Provided text:
____________________

[Stoves] Improving Thermal Efficiency (TARP-VE)

Dean Still deankstill at gmail.com
Sun Jun 3 10:40:35 CDT 2012


Hi Alex,

As you say, getting super clean results from a TLUD requires a prepared
fuel like good gas for a car. Tuning a TLUD or another type of stove is
straightforward under an emission hood including height of flame, air flow,
all the gas and smoke going into the flame, many  variables. We're starting
to write a book describing how to make Tier 4 stoves with "how-to"
descriptions of the designs: TLUD, Side Feed Fan, Tom Reed Fan, Natural
Draft Improved Mixing, etc. Lots of testing to do (one or two years). Great
to be bashing around in the brave new world of Super Clean. We owe a big
thanks to John Mitchell, Jacob Moss, Brenda Doroski for pushing forward
with the IWA.

____________________

Supplied data:
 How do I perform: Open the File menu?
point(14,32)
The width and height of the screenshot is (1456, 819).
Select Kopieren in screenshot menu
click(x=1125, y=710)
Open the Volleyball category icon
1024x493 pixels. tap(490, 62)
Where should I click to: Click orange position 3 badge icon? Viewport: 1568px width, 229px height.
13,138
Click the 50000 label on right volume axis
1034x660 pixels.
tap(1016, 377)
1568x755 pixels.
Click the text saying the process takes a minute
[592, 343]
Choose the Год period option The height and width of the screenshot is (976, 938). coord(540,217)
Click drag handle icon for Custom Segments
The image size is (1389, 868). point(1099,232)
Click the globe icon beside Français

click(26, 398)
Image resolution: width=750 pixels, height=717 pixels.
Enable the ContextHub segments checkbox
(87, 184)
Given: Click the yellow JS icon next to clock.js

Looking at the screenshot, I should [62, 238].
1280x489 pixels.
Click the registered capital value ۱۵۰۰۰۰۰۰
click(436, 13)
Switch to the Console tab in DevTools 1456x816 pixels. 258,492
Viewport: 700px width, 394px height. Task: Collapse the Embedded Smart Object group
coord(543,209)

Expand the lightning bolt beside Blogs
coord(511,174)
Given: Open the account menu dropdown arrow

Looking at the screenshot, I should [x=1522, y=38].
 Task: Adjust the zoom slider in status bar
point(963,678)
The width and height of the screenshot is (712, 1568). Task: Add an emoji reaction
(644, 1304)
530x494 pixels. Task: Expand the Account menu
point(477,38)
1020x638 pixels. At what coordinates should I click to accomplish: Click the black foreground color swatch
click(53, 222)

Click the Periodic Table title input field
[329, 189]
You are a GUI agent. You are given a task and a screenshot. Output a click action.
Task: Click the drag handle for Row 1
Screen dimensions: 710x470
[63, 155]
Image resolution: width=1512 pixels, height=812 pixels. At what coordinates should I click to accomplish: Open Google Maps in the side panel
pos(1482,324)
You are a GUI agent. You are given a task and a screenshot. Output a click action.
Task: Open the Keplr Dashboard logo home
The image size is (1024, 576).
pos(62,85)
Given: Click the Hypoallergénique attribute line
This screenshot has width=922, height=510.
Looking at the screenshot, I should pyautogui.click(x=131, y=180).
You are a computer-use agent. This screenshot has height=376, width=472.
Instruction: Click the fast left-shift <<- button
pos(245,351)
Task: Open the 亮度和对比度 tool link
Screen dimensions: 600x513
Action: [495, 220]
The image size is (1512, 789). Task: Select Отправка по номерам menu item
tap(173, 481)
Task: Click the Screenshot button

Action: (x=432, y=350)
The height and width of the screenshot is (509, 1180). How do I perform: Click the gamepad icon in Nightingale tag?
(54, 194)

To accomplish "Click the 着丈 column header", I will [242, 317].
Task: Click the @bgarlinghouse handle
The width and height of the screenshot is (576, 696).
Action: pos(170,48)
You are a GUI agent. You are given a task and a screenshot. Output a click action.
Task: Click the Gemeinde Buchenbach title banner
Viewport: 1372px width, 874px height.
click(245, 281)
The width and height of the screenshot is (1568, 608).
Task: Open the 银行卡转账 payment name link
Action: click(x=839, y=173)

____________________

Actions to take:
• 1. Put the entries into a JSON list of strings, one string per line, with blank lines left out. Begin at the line that contains "Viewport: 700px width, 394px" and stop after the line that contains "point(963,678)".
• 2. Give what follows in the email on tuning TLUD stoves for cleaner burning, picking up after its last sentence.

Expected answers:
• 1.
[
  "Viewport: 700px width, 394px height. Task: Collapse the Embedded Smart Object group",
  "coord(543,209)",
  "Expand the lightning bolt beside Blogs",
  "coord(511,174)",
  "Given: Open the account menu dropdown arrow",
  "Looking at the screenshot, I should [x=1522, y=38].",
  " Task: Adjust the zoom slider in status bar",
  "point(963,678)"
]

• 2.
Thanks Tom Reed/Ron Larson/Paul Anderson/Paal Wendelbo for starting the
technical revolution. In the lab Tier 4 is pretty easy for CO, very hard
for high power PM, and achievable with everything just right for thermal
efficiency (45%). Then into the field to see how well the stoves do in
reality!

Best,

Dean

On Sun, Jun 3, 2012 at 7:28 AM, Alex English <english at kingston.net> wrote:

> Hi Dean,
> So this begs two questions;
> 1.  How does a cook 'tune' the TLUD?
>
> I would assume that tuning means adjusting air settings for levels of
> excess air and perhaps some mixing optimization.
> With processed solid fuels, 'tuning' can  approach the same combustion
> quality territory as  liquid fuels. I can envision an engineer 'tuning' the
> design for a given homogeneous fuel, and a cook operating the TLUD stove
> according to a manual of instruction. However TLUDs are being promoted for
> use with a variety of fuels for which tuning may imply a fairly wide band,
> with more excess air.
>
> Even with wood pellet fuel I could get variable deposits ( from near zero
> to significant) on PM filters while exit gasses still looked clear and
> smoke free. Excess air and there for peak mix temperatures seemed to
> correlate well with the filter deposits.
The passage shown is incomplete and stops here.